PROBLEM TO SOLVE:
Repeat precisely the span of lines below that opens with the line containing "1568x716 pixels." and closes with the line containing "The width and height of the screenshot is (920, 585).", both included.

Saved data entries:
********

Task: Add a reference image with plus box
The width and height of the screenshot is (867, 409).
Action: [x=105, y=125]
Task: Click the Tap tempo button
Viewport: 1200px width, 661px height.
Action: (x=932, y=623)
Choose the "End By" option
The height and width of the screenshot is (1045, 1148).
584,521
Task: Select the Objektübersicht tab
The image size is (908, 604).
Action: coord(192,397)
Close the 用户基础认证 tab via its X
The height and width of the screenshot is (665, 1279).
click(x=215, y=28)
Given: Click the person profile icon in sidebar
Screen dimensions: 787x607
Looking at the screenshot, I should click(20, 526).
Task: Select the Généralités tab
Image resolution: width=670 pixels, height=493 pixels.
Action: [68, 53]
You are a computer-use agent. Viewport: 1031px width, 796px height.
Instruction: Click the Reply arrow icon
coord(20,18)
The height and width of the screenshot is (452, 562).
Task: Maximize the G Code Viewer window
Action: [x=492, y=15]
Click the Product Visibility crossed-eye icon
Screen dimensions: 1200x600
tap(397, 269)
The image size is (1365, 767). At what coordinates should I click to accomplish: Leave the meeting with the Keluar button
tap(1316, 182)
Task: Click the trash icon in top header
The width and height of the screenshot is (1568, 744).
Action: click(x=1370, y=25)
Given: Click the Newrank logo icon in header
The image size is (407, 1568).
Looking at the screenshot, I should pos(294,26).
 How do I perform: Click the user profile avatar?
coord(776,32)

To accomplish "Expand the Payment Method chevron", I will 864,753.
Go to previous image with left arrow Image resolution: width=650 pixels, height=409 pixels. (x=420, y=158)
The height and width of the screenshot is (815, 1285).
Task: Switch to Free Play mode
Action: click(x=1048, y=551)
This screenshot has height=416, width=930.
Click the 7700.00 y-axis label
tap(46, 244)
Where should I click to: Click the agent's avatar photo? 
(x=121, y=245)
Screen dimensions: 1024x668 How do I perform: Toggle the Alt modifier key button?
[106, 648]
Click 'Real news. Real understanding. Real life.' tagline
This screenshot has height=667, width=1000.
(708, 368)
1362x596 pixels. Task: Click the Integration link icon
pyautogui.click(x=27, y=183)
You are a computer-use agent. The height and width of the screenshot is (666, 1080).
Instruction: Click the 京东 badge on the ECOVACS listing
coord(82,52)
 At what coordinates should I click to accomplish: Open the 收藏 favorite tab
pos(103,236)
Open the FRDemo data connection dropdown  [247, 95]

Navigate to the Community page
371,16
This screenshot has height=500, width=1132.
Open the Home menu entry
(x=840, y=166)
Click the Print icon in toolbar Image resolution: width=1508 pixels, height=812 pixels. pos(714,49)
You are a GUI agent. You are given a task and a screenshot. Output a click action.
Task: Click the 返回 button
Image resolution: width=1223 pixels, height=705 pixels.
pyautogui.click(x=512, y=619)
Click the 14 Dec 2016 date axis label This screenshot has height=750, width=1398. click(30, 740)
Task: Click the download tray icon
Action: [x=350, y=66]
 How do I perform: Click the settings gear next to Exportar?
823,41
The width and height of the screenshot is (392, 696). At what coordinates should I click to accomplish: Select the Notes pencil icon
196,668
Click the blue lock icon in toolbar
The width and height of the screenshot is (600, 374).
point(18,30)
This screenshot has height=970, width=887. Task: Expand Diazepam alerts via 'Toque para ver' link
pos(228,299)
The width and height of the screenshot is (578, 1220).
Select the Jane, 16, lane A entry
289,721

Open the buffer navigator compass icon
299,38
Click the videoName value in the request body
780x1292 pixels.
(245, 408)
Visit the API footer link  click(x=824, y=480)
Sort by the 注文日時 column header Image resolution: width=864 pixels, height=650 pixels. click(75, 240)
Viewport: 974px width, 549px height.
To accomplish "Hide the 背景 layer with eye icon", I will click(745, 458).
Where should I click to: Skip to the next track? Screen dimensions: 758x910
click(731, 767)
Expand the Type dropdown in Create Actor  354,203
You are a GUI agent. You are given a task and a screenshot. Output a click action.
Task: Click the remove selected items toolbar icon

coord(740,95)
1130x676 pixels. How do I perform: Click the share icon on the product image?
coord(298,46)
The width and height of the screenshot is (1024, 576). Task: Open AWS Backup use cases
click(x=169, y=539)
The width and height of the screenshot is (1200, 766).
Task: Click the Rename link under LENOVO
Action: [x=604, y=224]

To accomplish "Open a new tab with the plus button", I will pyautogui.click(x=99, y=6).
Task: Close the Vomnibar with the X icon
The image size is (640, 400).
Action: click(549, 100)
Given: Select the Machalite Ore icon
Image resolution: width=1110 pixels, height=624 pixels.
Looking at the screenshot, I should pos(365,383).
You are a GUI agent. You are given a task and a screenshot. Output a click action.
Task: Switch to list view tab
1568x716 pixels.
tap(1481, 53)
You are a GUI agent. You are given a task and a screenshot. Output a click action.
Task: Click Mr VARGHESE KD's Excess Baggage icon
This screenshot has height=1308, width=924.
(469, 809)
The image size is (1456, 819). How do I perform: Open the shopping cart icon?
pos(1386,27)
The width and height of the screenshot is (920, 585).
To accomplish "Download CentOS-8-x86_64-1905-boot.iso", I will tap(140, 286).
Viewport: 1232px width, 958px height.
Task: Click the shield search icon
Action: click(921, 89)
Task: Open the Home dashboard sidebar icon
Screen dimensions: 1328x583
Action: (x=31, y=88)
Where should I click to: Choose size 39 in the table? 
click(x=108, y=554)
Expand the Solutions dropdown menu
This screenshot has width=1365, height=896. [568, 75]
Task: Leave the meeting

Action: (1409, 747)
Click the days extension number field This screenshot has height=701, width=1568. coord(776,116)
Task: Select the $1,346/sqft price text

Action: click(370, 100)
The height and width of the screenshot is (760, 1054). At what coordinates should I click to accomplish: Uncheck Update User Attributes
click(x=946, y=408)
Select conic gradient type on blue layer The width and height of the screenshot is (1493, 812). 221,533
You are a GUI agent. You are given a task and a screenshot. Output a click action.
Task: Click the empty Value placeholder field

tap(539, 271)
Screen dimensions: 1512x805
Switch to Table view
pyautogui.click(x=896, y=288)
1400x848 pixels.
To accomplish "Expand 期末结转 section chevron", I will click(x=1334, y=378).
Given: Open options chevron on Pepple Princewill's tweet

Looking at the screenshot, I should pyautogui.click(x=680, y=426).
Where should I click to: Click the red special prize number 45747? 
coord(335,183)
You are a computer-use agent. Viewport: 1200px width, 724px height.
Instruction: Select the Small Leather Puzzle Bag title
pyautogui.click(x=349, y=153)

********

TASK RESULT:
1568x716 pixels.
tap(1481, 53)
You are a GUI agent. You are given a task and a screenshot. Output a click action.
Task: Click Mr VARGHESE KD's Excess Baggage icon
This screenshot has height=1308, width=924.
(469, 809)
The image size is (1456, 819). How do I perform: Open the shopping cart icon?
pos(1386,27)
The width and height of the screenshot is (920, 585).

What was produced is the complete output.